§ **WHAT TO WORK ON**:
In the entries below, which lines run from the one containing "Select the A-C cup size cell" to the one containing "Click the green down"? Copy exactly those lines, ends included, and no others.

Collected data
Content starts

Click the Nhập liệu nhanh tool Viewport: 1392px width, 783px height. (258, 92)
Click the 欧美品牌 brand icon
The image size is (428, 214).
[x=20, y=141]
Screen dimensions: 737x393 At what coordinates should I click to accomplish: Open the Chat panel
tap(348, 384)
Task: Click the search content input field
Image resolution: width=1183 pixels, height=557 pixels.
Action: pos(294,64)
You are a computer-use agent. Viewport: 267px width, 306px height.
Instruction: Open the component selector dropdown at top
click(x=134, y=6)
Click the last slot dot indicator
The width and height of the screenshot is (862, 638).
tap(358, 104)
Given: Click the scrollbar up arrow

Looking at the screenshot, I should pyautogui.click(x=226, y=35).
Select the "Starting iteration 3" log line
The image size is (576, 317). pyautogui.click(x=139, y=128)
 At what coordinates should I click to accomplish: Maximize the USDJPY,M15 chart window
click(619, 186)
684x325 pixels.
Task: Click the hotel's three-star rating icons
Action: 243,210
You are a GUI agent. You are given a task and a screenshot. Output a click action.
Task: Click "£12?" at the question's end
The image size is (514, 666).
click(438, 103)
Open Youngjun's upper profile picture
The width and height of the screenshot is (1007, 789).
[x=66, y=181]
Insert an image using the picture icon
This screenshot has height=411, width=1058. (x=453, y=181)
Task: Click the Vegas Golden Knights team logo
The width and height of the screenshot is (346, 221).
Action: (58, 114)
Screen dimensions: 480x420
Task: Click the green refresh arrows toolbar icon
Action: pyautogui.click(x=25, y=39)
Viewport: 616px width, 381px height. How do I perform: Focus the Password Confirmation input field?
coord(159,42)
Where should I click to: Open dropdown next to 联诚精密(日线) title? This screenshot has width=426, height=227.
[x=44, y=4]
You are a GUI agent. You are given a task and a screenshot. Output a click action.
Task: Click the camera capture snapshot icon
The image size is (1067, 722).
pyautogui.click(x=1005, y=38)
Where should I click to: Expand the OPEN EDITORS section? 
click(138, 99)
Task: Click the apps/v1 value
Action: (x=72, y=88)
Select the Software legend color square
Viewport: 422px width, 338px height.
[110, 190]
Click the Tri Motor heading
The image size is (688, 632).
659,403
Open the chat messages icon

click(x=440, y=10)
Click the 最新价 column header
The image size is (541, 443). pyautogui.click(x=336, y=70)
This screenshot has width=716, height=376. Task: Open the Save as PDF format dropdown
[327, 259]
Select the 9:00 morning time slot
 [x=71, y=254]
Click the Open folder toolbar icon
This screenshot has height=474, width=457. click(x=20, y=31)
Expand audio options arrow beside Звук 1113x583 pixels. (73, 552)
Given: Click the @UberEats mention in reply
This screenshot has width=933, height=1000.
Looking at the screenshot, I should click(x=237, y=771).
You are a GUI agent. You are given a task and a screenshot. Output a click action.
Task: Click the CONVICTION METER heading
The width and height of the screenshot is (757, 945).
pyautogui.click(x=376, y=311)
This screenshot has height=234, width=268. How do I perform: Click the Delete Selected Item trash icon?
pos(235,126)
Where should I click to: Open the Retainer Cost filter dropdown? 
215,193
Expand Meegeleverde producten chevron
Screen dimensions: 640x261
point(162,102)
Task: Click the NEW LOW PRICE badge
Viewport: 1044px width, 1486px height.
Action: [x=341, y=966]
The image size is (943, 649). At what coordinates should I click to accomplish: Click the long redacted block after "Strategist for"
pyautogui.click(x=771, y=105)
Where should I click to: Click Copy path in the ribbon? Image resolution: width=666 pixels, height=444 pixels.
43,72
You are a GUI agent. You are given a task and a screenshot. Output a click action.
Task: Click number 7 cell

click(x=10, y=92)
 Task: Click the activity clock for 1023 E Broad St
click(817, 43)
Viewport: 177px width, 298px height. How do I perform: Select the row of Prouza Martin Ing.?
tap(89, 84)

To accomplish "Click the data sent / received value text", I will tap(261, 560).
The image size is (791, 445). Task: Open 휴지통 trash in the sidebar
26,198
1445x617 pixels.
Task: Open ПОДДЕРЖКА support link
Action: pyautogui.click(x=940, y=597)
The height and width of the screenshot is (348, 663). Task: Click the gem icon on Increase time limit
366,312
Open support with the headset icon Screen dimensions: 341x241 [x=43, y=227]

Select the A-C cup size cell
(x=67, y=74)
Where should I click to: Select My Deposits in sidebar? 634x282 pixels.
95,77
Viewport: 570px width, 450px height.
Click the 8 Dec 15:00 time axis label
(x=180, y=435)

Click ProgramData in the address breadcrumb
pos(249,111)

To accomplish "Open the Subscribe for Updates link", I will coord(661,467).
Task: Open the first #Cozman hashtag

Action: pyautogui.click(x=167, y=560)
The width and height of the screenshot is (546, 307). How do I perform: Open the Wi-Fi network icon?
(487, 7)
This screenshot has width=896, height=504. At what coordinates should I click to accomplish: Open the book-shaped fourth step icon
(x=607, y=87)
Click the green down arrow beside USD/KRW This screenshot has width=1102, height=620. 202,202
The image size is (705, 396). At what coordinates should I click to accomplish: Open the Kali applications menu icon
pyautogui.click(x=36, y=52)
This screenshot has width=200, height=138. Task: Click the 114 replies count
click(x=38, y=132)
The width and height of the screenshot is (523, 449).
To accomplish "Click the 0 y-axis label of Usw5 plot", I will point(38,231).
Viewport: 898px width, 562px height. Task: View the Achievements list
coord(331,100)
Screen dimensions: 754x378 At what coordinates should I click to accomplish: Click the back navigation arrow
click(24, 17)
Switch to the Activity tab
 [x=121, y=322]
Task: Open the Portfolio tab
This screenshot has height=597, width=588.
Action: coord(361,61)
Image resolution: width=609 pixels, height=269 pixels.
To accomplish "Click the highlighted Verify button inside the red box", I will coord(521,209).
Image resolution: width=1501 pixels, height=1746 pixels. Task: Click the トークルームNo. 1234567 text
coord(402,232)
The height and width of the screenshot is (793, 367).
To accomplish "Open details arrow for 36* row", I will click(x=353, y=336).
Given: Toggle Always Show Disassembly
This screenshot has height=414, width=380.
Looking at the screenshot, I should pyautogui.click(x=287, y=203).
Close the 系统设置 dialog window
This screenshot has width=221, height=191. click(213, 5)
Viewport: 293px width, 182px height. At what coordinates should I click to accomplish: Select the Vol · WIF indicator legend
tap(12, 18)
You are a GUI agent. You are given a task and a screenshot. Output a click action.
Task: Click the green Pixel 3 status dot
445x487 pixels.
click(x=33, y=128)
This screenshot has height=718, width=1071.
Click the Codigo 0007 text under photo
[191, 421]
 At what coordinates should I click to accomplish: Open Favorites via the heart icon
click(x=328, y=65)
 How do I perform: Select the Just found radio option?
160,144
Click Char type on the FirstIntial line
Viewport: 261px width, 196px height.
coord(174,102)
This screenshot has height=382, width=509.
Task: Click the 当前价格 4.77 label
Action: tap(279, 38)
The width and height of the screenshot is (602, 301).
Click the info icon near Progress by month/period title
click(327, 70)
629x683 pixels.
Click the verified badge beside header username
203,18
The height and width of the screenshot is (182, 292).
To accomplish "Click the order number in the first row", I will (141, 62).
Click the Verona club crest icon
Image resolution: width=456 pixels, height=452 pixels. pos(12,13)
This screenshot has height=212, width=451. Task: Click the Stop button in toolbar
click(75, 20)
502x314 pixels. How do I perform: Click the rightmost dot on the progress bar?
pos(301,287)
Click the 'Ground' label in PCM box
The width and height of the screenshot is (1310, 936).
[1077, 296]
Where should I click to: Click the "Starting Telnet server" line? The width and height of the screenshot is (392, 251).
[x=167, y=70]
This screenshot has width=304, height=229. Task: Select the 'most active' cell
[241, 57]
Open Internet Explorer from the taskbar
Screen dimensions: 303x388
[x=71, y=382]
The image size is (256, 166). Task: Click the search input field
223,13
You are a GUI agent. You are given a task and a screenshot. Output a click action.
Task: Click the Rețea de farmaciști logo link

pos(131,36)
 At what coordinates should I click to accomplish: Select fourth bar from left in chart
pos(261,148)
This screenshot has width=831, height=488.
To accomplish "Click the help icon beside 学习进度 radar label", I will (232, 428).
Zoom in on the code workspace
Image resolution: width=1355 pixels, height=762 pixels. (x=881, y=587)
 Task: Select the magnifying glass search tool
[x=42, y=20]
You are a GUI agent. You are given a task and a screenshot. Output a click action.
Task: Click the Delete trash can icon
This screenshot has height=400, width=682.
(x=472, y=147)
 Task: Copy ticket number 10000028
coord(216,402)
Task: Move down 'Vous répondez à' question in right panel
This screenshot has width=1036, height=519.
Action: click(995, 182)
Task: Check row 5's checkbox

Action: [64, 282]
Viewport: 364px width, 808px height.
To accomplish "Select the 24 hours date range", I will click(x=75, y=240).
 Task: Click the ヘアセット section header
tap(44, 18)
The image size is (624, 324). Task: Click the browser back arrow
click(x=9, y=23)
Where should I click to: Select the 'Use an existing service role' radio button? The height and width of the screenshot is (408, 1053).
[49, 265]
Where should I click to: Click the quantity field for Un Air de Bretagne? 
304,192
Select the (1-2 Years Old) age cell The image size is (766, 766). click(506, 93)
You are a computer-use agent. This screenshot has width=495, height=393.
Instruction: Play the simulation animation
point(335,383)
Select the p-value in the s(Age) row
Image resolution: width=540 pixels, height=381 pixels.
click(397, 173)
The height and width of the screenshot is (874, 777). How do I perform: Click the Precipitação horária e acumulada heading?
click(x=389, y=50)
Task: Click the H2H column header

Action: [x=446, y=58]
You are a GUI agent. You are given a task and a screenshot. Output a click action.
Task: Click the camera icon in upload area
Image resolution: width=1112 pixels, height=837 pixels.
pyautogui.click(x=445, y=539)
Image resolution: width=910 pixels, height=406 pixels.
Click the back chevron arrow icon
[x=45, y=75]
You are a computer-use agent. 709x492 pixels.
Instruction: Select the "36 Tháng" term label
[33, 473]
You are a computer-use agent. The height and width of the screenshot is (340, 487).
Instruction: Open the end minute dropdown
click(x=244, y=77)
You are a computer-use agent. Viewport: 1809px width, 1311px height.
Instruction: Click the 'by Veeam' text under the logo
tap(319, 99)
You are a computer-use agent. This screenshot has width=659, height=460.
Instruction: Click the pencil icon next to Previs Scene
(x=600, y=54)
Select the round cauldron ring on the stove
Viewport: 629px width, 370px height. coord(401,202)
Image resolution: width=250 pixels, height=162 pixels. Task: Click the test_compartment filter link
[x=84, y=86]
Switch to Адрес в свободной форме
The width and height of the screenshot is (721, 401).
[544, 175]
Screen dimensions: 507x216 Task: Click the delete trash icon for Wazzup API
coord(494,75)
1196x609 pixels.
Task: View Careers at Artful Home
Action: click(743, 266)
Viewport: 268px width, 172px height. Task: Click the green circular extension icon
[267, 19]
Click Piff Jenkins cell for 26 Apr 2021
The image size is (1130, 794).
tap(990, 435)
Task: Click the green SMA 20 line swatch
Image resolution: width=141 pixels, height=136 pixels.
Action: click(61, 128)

Content ends

§ **ANSWER TO THIS TASK**:
Select the A-C cup size cell
(x=67, y=74)
Where should I click to: Select My Deposits in sidebar? 634x282 pixels.
95,77
Viewport: 570px width, 450px height.
Click the 8 Dec 15:00 time axis label
(x=180, y=435)

Click ProgramData in the address breadcrumb
pos(249,111)

To accomplish "Open the Subscribe for Updates link", I will coord(661,467).
Task: Open the first #Cozman hashtag

Action: pyautogui.click(x=167, y=560)
The width and height of the screenshot is (546, 307). How do I perform: Open the Wi-Fi network icon?
(487, 7)
This screenshot has width=896, height=504. At what coordinates should I click to accomplish: Open the book-shaped fourth step icon
(x=607, y=87)
Click the green down arrow beside USD/KRW This screenshot has width=1102, height=620. 202,202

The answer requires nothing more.